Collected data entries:
○ ○ ○ ○ ○ ○ ○

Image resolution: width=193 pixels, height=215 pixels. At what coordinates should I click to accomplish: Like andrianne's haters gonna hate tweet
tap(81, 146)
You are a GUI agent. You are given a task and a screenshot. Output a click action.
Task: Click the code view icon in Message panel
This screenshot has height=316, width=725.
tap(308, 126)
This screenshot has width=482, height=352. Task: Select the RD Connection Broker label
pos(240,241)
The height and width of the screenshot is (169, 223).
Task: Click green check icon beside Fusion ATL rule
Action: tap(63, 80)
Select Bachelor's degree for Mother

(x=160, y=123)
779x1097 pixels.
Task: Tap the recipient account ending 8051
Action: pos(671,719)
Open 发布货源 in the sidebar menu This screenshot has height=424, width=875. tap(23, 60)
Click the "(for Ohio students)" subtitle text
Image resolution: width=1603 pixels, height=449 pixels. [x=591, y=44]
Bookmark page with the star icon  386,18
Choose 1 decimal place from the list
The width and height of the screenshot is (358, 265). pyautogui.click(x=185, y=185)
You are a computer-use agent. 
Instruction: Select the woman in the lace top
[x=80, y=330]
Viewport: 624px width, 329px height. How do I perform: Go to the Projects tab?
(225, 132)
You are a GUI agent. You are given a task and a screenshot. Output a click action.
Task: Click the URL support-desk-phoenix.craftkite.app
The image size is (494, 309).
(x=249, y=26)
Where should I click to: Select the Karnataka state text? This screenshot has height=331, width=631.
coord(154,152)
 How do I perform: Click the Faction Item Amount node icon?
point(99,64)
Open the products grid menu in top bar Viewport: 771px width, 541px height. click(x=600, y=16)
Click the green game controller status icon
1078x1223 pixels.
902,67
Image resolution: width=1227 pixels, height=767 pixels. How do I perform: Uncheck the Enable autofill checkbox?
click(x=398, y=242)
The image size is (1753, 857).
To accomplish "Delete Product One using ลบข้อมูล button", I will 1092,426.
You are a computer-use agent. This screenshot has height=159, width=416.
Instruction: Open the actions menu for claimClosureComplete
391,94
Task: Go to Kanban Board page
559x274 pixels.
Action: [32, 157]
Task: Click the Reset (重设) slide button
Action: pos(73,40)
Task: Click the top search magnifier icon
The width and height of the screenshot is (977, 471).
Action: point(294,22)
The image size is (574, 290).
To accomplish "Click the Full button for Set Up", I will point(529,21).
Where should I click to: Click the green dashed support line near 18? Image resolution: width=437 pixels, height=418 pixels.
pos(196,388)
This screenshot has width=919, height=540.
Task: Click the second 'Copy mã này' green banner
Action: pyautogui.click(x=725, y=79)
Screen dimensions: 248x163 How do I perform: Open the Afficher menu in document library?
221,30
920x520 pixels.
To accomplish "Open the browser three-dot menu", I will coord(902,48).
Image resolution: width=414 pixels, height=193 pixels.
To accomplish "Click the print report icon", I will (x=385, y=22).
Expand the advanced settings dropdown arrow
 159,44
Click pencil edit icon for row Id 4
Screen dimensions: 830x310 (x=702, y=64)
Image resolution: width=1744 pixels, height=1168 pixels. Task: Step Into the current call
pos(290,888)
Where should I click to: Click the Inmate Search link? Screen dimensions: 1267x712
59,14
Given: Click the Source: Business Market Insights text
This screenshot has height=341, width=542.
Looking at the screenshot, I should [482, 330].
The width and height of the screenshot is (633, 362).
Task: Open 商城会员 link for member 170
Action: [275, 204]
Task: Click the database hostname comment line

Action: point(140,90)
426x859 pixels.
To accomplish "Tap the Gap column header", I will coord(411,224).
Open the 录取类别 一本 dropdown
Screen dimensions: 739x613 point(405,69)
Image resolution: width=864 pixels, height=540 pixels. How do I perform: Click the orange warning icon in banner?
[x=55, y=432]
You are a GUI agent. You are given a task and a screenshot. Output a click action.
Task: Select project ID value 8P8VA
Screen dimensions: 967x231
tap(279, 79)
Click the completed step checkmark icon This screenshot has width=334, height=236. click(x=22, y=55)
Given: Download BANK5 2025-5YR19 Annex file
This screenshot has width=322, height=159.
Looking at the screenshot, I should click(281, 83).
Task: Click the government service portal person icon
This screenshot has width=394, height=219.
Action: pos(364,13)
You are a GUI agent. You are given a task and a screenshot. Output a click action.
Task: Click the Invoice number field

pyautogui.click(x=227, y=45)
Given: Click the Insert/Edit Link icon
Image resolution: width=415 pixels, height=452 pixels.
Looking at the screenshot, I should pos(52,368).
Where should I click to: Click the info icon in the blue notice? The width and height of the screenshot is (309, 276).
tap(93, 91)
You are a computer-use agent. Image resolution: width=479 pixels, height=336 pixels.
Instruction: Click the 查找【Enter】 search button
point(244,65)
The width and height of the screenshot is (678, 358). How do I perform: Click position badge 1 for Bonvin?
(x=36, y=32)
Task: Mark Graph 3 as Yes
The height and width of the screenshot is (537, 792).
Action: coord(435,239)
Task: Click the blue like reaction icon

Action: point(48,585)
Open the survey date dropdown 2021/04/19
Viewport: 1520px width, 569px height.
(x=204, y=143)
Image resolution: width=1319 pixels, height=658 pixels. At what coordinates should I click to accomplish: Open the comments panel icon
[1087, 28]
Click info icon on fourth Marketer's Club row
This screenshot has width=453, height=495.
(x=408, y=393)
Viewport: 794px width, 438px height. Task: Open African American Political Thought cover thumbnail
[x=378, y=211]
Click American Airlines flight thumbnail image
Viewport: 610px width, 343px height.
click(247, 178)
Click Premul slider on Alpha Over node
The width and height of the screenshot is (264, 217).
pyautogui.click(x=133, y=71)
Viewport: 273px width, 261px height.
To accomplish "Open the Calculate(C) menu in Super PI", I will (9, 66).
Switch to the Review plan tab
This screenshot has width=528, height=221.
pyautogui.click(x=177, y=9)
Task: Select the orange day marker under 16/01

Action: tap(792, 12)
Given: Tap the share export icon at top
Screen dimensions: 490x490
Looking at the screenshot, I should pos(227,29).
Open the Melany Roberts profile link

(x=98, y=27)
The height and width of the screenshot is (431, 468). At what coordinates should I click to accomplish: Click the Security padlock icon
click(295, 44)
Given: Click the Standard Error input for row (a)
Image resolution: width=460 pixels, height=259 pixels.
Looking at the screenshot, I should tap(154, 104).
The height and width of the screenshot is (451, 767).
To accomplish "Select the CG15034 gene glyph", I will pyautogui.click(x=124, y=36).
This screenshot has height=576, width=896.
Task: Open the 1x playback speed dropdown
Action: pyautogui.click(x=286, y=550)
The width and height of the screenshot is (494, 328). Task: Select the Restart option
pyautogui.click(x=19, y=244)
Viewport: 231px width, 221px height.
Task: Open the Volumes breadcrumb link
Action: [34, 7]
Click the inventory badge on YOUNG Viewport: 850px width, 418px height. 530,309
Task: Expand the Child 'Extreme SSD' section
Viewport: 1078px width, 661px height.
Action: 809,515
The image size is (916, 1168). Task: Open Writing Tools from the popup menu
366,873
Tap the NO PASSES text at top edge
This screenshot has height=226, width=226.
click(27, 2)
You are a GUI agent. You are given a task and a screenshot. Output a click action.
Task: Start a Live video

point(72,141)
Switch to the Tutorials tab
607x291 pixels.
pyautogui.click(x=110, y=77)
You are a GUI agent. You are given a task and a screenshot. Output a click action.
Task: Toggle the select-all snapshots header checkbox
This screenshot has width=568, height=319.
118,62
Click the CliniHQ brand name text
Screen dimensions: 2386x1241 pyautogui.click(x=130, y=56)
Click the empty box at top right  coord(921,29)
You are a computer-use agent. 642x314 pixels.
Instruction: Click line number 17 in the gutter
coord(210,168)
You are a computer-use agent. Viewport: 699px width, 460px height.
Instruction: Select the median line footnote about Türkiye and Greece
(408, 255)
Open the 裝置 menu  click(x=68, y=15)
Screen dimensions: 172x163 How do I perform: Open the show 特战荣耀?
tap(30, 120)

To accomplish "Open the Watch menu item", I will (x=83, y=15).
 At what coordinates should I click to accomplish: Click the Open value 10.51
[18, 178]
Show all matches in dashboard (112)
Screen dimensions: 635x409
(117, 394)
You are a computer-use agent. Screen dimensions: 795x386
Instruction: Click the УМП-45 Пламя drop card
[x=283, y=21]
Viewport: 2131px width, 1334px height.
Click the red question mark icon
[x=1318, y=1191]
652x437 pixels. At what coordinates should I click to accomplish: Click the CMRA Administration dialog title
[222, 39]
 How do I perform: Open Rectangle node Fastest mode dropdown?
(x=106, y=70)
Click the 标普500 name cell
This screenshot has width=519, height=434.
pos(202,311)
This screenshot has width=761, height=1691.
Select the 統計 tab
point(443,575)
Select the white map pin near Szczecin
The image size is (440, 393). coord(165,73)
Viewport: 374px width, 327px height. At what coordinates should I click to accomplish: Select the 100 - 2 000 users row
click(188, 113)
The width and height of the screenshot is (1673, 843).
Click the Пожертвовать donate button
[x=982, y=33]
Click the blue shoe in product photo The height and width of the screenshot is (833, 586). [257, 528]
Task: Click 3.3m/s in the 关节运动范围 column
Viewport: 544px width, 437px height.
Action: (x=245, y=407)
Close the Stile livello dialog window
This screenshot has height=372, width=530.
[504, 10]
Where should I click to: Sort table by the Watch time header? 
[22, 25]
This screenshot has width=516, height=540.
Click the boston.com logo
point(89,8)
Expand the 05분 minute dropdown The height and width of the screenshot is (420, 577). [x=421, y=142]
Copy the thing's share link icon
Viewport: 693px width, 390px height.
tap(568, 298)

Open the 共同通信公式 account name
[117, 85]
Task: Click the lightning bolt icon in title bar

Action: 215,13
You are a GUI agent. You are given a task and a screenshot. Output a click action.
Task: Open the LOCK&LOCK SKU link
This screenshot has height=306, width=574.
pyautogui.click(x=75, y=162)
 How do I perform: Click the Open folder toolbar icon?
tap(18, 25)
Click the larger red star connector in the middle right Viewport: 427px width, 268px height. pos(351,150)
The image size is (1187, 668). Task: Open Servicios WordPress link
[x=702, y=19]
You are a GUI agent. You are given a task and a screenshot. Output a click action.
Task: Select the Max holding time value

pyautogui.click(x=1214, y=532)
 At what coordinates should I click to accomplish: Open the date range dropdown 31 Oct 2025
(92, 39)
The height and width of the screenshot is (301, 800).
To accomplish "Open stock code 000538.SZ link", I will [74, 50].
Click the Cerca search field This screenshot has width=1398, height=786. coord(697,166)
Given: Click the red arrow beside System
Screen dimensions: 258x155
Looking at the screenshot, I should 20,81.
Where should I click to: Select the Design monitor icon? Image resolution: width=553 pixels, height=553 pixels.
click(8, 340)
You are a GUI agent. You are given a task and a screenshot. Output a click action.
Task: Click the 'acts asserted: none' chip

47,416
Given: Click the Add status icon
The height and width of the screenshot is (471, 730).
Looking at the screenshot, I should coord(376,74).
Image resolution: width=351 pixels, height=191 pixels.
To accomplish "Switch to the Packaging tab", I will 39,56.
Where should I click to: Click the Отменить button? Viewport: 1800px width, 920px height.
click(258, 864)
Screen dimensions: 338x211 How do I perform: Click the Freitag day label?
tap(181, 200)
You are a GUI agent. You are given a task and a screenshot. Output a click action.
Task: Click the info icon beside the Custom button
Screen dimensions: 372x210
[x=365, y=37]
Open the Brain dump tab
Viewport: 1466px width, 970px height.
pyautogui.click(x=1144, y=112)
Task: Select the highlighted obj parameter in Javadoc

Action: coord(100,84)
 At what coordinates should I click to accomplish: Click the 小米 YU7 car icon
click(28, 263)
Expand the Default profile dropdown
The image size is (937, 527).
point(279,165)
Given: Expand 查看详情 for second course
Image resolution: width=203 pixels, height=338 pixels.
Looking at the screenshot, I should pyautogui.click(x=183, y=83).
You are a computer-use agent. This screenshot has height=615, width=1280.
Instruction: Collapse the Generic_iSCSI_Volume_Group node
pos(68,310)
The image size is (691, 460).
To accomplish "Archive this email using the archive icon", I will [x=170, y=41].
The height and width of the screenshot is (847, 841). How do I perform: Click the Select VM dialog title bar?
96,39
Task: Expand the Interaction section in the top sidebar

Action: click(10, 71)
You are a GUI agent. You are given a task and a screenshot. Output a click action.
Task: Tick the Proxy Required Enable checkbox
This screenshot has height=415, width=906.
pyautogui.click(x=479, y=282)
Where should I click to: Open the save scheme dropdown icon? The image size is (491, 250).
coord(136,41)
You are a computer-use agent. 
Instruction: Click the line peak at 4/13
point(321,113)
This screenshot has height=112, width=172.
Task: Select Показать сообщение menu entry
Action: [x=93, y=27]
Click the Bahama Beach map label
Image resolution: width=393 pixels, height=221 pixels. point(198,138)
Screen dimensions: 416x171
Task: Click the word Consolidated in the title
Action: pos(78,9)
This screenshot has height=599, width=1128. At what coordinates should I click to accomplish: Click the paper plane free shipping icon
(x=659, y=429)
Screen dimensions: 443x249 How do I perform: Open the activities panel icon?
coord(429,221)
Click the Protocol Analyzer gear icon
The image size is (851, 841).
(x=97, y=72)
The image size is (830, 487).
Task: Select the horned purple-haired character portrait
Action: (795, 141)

○ ○ ○ ○ ○ ○ ○

# Problem requirements:
From the entries above, restate word for word the lines from the line containing "Screen dimensions: 258x155" to the line containing "Image resolution: width=351", both ends included, and nothing more.

# Completed task:
Screen dimensions: 258x155
Looking at the screenshot, I should 20,81.
Where should I click to: Select the Design monitor icon? Image resolution: width=553 pixels, height=553 pixels.
click(8, 340)
You are a GUI agent. You are given a task and a screenshot. Output a click action.
Task: Click the 'acts asserted: none' chip

47,416
Given: Click the Add status icon
The height and width of the screenshot is (471, 730).
Looking at the screenshot, I should coord(376,74).
Image resolution: width=351 pixels, height=191 pixels.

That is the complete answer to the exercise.